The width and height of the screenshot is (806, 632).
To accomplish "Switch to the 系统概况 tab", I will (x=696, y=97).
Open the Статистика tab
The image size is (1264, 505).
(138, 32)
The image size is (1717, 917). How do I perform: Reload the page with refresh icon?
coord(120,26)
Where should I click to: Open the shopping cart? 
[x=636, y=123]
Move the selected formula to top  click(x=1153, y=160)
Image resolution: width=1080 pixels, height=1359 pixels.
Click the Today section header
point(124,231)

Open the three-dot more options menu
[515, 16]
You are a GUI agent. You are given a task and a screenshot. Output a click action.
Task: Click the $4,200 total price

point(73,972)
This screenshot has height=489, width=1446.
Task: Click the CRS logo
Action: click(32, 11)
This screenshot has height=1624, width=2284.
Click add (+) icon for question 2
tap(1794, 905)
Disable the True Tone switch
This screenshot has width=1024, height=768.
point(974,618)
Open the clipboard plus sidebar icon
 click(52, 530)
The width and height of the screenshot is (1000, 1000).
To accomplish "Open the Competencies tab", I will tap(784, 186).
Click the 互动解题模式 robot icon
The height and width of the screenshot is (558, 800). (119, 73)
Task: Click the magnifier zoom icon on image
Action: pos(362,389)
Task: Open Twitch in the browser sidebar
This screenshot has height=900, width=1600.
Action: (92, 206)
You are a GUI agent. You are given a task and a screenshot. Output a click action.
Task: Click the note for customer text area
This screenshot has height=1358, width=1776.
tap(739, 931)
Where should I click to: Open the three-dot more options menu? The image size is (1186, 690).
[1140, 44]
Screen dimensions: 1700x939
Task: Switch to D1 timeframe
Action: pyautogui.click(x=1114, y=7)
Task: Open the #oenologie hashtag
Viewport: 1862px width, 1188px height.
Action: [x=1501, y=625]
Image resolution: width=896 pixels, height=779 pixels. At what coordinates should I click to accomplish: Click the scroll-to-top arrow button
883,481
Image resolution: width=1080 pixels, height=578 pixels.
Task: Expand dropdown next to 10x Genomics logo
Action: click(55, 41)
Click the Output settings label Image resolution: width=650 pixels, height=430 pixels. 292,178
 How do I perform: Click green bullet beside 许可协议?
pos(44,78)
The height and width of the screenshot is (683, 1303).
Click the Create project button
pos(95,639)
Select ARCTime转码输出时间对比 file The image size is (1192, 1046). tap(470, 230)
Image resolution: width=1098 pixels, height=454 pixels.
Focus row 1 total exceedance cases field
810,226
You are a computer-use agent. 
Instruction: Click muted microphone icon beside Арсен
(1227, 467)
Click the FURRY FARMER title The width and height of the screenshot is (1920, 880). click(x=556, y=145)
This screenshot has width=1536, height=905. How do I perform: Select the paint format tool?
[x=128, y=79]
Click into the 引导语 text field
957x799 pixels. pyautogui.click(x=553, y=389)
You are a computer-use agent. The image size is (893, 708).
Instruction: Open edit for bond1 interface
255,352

■ **Exercise goal**
In the listing above, find the line containing "This screenshot has width=1536, height=905.", then reproduce it and each line after it through the end, exactly and with nothing added.

■ **Response to the task**
This screenshot has width=1536, height=905. How do I perform: Select the paint format tool?
[x=128, y=79]
Click into the 引导语 text field
957x799 pixels. pyautogui.click(x=553, y=389)
You are a computer-use agent. The image size is (893, 708).
Instruction: Open edit for bond1 interface
255,352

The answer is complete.